*Exercise inputs*:
* BEGIN *

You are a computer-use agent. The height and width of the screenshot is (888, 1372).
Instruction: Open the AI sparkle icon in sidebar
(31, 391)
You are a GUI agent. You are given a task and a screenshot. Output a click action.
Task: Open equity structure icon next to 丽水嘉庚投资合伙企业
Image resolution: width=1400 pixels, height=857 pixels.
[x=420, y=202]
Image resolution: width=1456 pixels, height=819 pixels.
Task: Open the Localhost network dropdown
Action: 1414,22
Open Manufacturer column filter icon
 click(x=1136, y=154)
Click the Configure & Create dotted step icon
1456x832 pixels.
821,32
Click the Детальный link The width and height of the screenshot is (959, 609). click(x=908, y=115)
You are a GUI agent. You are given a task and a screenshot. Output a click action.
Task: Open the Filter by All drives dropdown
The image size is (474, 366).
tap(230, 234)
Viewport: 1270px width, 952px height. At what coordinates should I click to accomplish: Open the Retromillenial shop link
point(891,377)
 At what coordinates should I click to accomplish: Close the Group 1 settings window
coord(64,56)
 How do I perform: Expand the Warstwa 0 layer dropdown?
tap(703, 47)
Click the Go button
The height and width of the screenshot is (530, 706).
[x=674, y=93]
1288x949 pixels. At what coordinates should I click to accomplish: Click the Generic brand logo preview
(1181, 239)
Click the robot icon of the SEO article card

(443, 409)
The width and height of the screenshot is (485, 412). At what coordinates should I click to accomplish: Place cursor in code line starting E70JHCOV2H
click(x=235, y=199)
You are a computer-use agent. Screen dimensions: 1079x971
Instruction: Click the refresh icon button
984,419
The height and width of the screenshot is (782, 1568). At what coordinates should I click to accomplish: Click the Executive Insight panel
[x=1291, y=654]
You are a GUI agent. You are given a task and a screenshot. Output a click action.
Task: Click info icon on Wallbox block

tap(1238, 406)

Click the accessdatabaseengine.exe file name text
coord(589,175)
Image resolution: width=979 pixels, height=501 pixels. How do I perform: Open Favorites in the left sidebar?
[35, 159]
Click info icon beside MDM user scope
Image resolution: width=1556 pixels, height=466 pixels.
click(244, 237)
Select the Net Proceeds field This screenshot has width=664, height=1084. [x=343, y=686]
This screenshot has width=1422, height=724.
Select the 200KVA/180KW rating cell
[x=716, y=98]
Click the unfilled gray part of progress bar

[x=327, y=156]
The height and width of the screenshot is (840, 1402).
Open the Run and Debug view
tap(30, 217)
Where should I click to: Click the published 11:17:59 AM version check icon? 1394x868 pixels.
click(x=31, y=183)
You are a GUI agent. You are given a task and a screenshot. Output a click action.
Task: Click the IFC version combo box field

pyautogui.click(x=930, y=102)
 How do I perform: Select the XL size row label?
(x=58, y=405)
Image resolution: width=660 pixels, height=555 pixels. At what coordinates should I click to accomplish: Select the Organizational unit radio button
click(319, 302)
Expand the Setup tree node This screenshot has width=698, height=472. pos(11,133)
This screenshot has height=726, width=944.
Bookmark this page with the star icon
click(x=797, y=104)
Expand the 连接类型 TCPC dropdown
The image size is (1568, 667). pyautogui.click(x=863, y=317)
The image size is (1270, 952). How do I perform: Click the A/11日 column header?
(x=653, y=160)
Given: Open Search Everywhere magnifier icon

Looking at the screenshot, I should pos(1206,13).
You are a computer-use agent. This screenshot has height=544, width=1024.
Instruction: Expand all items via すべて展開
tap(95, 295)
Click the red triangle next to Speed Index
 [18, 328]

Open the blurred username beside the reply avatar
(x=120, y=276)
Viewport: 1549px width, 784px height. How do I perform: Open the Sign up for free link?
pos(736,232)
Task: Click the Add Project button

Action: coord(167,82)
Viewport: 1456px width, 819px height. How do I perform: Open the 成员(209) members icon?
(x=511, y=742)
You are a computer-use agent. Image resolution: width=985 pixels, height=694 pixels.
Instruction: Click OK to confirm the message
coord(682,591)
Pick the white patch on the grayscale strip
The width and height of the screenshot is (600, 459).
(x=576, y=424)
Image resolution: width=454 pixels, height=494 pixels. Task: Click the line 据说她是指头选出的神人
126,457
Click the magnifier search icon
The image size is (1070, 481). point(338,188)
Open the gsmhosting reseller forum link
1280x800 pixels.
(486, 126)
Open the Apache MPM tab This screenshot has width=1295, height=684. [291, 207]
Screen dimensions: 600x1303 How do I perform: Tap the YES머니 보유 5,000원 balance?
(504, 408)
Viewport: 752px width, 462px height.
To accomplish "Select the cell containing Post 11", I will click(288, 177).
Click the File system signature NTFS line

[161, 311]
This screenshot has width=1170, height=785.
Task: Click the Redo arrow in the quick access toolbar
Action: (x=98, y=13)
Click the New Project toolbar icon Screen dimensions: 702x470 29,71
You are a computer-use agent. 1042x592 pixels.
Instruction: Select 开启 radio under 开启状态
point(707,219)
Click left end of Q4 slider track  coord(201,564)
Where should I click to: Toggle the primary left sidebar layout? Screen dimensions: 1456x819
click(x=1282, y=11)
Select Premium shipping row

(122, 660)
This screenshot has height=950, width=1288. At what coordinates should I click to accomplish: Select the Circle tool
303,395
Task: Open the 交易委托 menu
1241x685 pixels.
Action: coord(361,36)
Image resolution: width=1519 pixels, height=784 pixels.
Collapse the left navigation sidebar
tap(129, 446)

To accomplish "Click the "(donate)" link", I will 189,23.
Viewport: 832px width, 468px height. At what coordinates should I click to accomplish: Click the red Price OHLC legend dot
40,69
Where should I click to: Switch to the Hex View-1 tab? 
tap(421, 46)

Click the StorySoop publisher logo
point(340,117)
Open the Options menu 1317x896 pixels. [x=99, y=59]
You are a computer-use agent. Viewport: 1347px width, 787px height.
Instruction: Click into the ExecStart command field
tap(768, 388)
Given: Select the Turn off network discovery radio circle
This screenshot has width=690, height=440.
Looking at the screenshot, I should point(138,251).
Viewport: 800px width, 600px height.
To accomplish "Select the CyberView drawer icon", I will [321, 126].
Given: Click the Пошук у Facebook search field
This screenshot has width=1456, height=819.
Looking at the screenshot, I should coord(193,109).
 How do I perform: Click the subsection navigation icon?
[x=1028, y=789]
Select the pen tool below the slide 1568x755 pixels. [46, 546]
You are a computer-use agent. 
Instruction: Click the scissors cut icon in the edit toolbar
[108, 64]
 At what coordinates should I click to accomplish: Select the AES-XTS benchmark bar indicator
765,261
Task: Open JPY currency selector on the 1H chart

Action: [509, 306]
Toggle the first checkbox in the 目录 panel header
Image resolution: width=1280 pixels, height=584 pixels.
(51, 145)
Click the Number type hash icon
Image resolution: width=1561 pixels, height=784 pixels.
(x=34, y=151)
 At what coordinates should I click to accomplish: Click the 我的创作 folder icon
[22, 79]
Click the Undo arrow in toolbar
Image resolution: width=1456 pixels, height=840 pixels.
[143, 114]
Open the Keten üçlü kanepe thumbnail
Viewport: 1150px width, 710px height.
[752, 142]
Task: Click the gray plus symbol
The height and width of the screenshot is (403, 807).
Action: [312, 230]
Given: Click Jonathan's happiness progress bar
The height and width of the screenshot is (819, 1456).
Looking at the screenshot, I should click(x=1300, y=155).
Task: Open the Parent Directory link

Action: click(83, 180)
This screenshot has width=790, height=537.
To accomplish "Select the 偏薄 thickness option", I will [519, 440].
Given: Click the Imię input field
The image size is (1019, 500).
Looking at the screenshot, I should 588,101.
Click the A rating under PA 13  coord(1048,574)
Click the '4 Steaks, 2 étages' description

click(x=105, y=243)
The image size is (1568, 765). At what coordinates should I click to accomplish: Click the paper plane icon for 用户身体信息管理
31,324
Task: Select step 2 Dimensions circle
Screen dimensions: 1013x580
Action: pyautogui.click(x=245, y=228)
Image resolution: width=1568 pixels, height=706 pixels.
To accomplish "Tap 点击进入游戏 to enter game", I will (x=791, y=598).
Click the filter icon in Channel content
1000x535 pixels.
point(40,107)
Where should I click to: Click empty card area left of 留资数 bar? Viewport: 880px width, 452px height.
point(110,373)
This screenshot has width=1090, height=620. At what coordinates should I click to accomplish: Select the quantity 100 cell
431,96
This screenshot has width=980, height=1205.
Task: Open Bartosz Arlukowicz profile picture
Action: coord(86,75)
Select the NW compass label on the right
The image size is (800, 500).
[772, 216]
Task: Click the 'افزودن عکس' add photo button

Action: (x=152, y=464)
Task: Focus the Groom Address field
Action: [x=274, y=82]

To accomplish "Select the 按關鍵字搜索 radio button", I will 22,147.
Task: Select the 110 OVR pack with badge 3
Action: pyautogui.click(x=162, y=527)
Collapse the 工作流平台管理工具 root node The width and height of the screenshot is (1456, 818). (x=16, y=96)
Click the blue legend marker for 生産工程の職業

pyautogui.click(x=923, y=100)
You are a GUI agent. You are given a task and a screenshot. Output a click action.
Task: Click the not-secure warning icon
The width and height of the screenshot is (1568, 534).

* END *

Reproduce verbatim the lines of the entries, starting at the very first line and ending at the line that contains "Action: 1414,22", with both ends included.

You are a computer-use agent. The height and width of the screenshot is (888, 1372).
Instruction: Open the AI sparkle icon in sidebar
(31, 391)
You are a GUI agent. You are given a task and a screenshot. Output a click action.
Task: Open equity structure icon next to 丽水嘉庚投资合伙企业
Image resolution: width=1400 pixels, height=857 pixels.
[x=420, y=202]
Image resolution: width=1456 pixels, height=819 pixels.
Task: Open the Localhost network dropdown
Action: 1414,22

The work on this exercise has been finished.